Tâche A: D'après l'extrait sur le robot d'extraction du venin de scorpion, combien de scorpions de la même espèce le système peut-il placer dans un seul convoyeur ?
Tâche B: Reprenez, s'il vous plaît, l'extrait sur le robot d'extraction du venin de scorpion là où il s'arrête.

Extrait fourni:

#####

Comment présenter à la communauté non scientifique cette invention marocaine ?

Le système robotique pour l’extraction du venin scorpionique permet d’une part d’évaluer l’épaisseur de la couche superficielle du scorpion pour envoyer des décharges électriques adaptées à chaque espèce de scorpion et d’autre part de mettre plusieurs scorpions de la même espèce en même temps dans un convoyeur pour pouvoir extraire un lot de venin de la même espèce.

Ce robot facilitera en premier lieu l’extraction du venin de qualité grâce à son mécanisme qui fournit des décharges électriques appropriées sans risque de décès pour le scorpion.

En second lieu, le robot permet d’extraire le venin de plusieurs scorpions de la même espèce en même temps. C’est ce deuxième volet qui a fait l’objet du brevet délivré par l’Office marocain de la Propriété industrielle et commerciale (OMPIC).

Ce système a la capacité de mettre 32 scorpions de la même espèce dans un seul convoyeur pour avoir un lot de venin de la même espèce dans des conditions biologiques qui peuvent être exploitées par l’industrie pharmaceutique et l’industrie cosmétique.

Quel apport de cette invention à l’industrie du venin scorpionique ?

#####

Données fournies:
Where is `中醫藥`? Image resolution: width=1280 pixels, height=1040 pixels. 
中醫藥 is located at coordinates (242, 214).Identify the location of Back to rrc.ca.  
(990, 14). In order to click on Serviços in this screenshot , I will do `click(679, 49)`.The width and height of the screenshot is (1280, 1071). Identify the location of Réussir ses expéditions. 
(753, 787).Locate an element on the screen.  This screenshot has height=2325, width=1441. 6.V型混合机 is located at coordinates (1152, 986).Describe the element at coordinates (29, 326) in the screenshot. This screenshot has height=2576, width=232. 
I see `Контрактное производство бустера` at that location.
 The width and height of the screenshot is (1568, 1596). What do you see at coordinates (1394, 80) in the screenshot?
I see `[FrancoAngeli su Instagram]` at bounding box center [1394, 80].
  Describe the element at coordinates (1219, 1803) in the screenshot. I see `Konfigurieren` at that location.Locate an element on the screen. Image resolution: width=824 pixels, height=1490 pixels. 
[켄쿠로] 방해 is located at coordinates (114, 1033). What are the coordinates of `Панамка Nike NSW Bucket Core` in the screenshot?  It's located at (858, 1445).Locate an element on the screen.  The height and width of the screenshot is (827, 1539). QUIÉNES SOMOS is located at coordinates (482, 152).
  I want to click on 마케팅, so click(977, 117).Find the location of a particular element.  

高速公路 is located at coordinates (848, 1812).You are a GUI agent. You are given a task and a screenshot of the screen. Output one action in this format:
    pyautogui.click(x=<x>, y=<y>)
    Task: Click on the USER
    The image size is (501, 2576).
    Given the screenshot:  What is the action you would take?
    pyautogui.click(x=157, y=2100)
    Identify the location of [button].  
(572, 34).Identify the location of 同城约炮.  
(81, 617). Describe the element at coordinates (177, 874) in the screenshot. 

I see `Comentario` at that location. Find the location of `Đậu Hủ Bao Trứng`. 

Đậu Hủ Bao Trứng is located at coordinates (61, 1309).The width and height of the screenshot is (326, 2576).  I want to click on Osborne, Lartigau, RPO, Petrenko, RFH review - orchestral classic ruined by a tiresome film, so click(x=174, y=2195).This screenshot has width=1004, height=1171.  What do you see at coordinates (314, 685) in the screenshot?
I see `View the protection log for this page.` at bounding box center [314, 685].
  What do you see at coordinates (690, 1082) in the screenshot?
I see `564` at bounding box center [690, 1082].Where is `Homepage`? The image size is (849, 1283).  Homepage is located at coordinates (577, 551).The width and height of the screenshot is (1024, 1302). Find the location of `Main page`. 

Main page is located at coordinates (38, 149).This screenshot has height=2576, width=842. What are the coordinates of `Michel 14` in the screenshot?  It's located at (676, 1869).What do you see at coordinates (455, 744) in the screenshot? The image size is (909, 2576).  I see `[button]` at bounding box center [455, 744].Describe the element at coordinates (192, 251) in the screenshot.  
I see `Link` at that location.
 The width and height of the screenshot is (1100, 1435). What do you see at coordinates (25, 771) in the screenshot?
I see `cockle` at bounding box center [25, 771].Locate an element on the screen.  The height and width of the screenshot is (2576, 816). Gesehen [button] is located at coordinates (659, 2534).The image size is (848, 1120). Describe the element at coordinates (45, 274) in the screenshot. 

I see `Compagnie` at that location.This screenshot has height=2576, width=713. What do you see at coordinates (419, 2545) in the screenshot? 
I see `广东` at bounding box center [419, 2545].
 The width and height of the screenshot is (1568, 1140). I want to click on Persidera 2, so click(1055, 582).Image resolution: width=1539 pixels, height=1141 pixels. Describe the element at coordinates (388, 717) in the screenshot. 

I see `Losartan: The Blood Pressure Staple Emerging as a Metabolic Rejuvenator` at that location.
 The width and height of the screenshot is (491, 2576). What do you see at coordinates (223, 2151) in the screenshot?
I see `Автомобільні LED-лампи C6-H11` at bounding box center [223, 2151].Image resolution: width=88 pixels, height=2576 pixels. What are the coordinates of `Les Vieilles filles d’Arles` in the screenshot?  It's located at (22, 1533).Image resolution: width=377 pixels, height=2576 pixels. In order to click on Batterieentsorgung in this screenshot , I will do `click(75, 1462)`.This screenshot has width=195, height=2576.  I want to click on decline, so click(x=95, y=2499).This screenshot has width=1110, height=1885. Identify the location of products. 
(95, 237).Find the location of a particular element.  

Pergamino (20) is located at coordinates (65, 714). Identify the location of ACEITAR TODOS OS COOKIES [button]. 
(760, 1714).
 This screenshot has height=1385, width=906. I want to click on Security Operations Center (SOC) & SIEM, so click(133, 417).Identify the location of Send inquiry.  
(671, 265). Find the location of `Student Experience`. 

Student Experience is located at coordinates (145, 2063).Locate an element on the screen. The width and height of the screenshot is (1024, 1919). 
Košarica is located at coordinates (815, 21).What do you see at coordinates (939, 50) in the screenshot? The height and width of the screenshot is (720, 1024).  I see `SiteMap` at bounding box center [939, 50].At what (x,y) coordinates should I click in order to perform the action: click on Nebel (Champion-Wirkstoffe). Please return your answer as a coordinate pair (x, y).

#####

Réponse rédigée A: Le système peut placer 32 scorpions de la même espèce dans un seul convoyeur.

Réponse rédigée B:
Le venin de scorpion va connaître une révolution scientifique dans son aspect pratique dans la mesure où le processus d’extraction du venin des scorpions est très délicat. Il faut des décharges électriques adaptées pour extraire une petite gouttelette du venin.

Souvent lorsqu’on ne maîtrise pas ce procédé le scorpion meurt comme les abeilles quand elles piquent elles meurent.

Ce processus permet d’extraire le venin d’un lot de scorpions (32) de la même espèce en même temps tout en préservant la sécurité de ces scorpions d’une part, et en fournissant du venin en grande quantité et de bonne qualité d’autre part.

Une invention de ce type se mesure aussi aux possibilités de commercialisation qu’elle offre. Qu’en est-il pour ce système robotique pour l'extraction du venin scorpionique ?

C’est vrai. Souvent on reproche aux laboratoires de réaliser des recherches qui n’atteignent jamais la phase d’industrialisation.

Depuis l’obtention de ce brevet, qui atteste de la qualité et du caractère sérieux du travail, l’équipe composée de Mouad Mkamel, doctorant, Pr. Omar Tanane, co-directeur de thèse et Pr. Rachid Saile, directeur du laboratoire de Biologie et Santé de la Faculté des Sciences Ben M’Sik relevant de l’université Hassan II, a reçu beaucoup de demandes des industriels à l’international notamment de l’Amérique latine et de l’Europe.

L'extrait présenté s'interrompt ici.